A. The foreign and U.S. entity must have a qualified relationship, as a branch, affiliate or subsidiary. There are a number of ways to create the requisite relationship, and immigration will focus on the ownership and control of the foreign and US entities; B. Within the 3 years preceding the petition, the employee must have worked continuously for the foreign employer for at least 1 year in either an executive or managerial capacity; C. The employee intends to enter the U.S. to work for the U.S. company in either an executive or managerial capacity; D. The foreign company must continue to conduct business during the transfer period
Authorized Length Of Stay and New Office Requirements
Executive or managerial transferee workers (and their designated immediate family members) may remain in the U.S. for a period not exceeding seven (7) years. If the U.S. company is a “new” office (i.e. has not been active for more than one year), the initial L visa will be granted for 1 year. After this one year period, the petitioner must show that the company is actively doing business (i.e. showing growth in the number of employees, increase in revenues and increase in the volume of goods sold or services provided). If the U.S. company is not a new office, then the initial period of stay will be 3 years.

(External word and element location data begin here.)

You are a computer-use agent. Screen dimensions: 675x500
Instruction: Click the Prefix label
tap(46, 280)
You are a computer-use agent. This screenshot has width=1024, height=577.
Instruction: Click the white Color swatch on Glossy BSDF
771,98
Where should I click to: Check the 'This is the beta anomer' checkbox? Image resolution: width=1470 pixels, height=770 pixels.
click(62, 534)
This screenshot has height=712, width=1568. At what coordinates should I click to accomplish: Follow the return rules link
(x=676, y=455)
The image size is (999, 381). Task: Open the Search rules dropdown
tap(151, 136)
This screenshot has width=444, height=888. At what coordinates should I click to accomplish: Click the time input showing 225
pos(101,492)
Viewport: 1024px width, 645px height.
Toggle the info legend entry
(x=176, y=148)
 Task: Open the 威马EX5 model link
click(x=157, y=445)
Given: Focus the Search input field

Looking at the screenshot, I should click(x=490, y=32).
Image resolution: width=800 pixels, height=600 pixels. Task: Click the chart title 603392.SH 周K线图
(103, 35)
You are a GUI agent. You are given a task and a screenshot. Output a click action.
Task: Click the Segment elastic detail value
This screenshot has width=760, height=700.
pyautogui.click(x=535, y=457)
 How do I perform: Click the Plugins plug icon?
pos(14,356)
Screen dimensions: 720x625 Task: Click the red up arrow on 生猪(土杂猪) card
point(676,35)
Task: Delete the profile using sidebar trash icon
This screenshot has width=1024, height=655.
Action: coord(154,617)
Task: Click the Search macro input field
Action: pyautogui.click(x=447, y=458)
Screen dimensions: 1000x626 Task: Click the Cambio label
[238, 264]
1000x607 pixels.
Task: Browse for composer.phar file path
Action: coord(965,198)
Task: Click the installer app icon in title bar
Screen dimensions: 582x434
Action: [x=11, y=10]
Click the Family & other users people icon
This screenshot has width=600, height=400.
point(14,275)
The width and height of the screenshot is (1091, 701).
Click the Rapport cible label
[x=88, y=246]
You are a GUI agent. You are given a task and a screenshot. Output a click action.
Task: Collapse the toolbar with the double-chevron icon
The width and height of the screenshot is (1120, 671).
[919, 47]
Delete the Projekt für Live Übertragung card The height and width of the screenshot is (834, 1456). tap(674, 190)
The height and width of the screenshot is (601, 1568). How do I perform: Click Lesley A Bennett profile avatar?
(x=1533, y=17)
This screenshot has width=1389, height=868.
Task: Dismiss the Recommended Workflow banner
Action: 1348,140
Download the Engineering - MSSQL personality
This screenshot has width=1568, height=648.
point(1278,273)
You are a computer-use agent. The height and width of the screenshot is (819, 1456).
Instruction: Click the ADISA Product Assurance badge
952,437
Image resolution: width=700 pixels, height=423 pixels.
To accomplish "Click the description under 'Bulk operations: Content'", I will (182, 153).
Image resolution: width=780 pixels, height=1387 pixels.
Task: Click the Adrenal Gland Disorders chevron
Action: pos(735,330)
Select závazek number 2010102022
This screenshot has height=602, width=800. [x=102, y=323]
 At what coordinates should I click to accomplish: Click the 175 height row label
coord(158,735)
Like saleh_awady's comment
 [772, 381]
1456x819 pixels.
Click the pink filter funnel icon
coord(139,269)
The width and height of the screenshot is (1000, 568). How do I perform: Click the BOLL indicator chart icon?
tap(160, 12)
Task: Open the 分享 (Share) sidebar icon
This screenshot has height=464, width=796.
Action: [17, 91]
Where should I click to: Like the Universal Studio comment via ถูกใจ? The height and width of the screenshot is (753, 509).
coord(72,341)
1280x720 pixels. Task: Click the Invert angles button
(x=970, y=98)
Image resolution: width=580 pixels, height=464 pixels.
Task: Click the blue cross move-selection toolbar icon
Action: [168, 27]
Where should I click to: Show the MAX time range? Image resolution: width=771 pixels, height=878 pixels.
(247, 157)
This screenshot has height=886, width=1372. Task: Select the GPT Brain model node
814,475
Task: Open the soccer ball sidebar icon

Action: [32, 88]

Benefits of L1-A: US Permanent Residency
Often, a L visa company employing a manager or executive wishes for that transferee to remain in the U.S. permanently. In many instances, the L1A may be converted to permanent U.S. residence (more commonly known as the “green card”). Permanent U.S. residence enables foreign nationals to reside, work, and study in the U.S. The requirements for qualified L managers or executives to apply for the green card are essentially the same as for the L visa.